Background: The aim of this study was to find clinical characteristics that can identify elderly patients with depression at risk for suicidal ideation and to determine their prognosis.
Method: Suicidal ideation, past suicidal behavior, severity of depression, cognitive impairment, medical burden, disability, and social support were studied in 354 patients with depression aged 61 to 93 years. The patients had in-person evaluations every 6 months and telephone evaluations for a mean of 1.8 years (SD, 2.2).
Results: During the index episode, suicidal ideation was predicted by previous suicide attempts with serious intent (odds ratio [OR], 2.82; 95% confidence interval [CI], 1.37-5.80), severity of depression (OR, 1.09; 95% CI, 1.03-1.16), and poor social support (OR, 1.77; 95% CI, 1.18-2.65).
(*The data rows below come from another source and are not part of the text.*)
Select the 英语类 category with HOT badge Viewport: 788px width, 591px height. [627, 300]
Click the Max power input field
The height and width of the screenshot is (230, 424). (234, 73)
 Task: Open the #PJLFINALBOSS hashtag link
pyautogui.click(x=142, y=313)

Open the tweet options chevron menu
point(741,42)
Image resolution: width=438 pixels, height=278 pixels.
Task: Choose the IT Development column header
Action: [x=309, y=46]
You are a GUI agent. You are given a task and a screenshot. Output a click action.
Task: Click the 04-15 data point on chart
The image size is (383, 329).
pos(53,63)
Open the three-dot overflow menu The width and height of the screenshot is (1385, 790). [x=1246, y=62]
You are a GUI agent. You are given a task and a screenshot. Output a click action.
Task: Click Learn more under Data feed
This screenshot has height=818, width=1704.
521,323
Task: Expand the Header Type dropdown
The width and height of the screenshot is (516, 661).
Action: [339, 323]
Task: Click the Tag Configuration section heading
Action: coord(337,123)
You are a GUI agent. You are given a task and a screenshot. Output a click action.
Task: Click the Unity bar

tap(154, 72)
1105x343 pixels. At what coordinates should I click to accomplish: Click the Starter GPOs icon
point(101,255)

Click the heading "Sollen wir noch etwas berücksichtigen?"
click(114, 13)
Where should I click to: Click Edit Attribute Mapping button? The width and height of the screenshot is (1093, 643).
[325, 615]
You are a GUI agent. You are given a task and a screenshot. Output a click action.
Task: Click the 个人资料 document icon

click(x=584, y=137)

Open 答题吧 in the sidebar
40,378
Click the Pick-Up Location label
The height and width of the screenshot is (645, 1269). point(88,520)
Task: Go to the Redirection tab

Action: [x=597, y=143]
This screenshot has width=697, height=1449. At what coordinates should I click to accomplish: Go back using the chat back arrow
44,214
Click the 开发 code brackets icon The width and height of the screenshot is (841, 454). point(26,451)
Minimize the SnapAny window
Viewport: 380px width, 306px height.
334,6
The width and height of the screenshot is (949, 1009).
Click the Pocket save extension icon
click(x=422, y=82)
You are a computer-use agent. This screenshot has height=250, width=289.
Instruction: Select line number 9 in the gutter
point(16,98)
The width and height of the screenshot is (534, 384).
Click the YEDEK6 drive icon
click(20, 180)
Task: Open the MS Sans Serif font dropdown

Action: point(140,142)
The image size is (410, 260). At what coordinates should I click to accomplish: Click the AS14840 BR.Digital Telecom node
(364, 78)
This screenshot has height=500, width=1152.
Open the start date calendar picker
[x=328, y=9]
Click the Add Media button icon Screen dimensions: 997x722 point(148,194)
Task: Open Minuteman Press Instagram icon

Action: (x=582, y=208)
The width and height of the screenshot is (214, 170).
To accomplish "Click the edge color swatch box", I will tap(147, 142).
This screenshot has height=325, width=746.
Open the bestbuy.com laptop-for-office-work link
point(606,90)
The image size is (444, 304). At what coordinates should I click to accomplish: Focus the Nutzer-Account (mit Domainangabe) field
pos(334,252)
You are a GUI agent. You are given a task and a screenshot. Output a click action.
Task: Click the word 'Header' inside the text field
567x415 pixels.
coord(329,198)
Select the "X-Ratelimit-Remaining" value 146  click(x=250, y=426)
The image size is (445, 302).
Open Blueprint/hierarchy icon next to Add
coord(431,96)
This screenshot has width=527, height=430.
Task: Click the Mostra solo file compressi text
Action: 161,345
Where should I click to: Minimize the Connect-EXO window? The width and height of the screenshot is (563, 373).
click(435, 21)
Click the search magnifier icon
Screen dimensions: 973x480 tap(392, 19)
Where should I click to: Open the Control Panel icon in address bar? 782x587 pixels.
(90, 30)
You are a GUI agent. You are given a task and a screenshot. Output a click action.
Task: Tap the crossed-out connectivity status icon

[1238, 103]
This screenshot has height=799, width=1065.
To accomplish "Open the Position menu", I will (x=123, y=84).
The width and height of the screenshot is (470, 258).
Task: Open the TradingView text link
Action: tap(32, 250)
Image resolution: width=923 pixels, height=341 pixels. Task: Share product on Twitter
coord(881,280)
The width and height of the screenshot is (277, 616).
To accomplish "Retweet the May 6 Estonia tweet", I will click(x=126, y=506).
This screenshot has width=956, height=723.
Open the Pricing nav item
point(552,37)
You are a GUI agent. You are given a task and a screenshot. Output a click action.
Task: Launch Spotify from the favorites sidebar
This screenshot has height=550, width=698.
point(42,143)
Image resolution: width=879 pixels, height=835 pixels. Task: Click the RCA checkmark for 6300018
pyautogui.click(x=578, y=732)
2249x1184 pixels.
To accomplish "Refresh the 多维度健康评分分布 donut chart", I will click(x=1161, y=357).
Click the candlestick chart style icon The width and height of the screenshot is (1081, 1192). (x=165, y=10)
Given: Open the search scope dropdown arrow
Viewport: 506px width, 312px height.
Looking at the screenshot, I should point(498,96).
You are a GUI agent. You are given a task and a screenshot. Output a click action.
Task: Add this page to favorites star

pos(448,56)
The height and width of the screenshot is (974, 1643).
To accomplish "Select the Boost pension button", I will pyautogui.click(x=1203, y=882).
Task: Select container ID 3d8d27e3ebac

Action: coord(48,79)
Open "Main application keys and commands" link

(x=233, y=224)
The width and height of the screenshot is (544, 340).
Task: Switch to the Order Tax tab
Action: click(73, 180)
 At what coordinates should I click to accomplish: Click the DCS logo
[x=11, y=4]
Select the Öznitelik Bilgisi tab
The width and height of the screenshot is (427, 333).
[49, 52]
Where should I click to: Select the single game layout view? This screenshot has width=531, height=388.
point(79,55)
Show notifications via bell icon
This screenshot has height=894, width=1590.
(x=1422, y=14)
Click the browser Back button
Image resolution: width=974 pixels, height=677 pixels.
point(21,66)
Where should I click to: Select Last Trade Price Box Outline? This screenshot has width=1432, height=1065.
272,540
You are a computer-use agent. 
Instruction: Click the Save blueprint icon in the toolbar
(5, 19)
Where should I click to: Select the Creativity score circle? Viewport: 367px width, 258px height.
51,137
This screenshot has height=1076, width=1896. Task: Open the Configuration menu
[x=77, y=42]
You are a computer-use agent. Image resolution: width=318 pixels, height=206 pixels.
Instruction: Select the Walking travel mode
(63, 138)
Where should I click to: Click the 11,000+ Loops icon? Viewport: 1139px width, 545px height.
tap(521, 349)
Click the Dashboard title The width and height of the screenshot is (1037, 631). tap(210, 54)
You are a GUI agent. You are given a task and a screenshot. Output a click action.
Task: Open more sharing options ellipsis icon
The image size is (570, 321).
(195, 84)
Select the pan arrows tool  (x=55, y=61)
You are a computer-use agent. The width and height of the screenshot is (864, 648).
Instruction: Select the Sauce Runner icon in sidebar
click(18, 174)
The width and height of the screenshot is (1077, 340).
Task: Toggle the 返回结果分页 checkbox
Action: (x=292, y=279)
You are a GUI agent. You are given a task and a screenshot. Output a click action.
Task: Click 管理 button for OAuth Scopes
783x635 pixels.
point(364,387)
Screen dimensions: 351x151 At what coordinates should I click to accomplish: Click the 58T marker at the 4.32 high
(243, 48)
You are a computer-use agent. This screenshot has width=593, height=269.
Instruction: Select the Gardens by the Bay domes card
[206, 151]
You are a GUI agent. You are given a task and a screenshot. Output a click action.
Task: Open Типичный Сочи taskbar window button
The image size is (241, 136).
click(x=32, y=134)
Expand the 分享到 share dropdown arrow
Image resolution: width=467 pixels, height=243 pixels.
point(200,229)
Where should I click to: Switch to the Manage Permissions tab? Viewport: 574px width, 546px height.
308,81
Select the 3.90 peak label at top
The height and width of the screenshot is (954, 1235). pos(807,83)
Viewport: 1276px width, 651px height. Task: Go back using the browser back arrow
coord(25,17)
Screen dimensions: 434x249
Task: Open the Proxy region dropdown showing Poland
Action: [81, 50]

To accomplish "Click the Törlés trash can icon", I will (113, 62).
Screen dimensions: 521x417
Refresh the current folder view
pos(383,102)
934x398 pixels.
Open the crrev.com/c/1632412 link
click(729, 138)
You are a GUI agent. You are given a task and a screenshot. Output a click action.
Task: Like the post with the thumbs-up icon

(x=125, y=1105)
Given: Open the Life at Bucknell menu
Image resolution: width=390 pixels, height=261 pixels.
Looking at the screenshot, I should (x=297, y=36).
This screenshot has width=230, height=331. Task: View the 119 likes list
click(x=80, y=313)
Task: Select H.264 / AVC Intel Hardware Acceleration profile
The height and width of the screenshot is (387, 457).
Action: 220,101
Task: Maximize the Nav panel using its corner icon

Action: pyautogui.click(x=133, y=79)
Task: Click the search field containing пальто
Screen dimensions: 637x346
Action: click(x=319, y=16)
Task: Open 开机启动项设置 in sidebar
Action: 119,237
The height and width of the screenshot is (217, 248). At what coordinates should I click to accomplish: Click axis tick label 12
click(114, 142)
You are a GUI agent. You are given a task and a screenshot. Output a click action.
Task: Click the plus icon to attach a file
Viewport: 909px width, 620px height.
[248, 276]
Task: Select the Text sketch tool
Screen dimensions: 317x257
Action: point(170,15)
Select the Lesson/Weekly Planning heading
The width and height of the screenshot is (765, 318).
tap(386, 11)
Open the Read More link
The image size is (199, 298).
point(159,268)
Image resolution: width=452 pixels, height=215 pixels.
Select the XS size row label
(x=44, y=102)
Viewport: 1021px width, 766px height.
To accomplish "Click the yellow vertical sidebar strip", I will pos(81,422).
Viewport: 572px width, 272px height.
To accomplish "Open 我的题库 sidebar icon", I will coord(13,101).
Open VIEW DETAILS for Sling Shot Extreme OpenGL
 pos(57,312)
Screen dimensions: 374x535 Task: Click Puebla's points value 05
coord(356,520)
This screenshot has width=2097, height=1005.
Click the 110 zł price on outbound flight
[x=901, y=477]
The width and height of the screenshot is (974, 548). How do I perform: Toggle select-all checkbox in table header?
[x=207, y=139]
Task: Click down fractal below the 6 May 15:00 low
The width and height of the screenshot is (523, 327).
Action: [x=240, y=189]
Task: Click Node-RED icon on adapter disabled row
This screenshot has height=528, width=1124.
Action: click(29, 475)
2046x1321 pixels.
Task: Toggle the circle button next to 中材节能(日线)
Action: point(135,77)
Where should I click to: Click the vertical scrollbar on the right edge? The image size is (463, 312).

Suicide attempts during the year prior to entry were reported by patients with a severe index episode (OR, 1.05; 95% CI, 1.00-1.11), impaired instrumental activities of daily living (OR, 0.78; 95% CI, 0.67-0.93), and limited impairment in activities of daily living (OR, 1.53; 95% CI, 1.10-2.14). At the initial evaluation, severity of depression, previous attempts, and seriousness of suicidal intent during previous attempts predicted the course of suicidal ideation (concordance correlation, 0.78). During follow-up, contemporaneous severity of depression was the most important determinant of suicidal ideation over time (concordance correlation, 0.88).
Conclusions: Elderly individuals with severe depression, history of suicide attempts with serious intent, and poor social support are most likely to have suicidal ideation and should be targeted for appropriate interventions. Severity of depression is the strongest predictor of the course of suicidal ideation.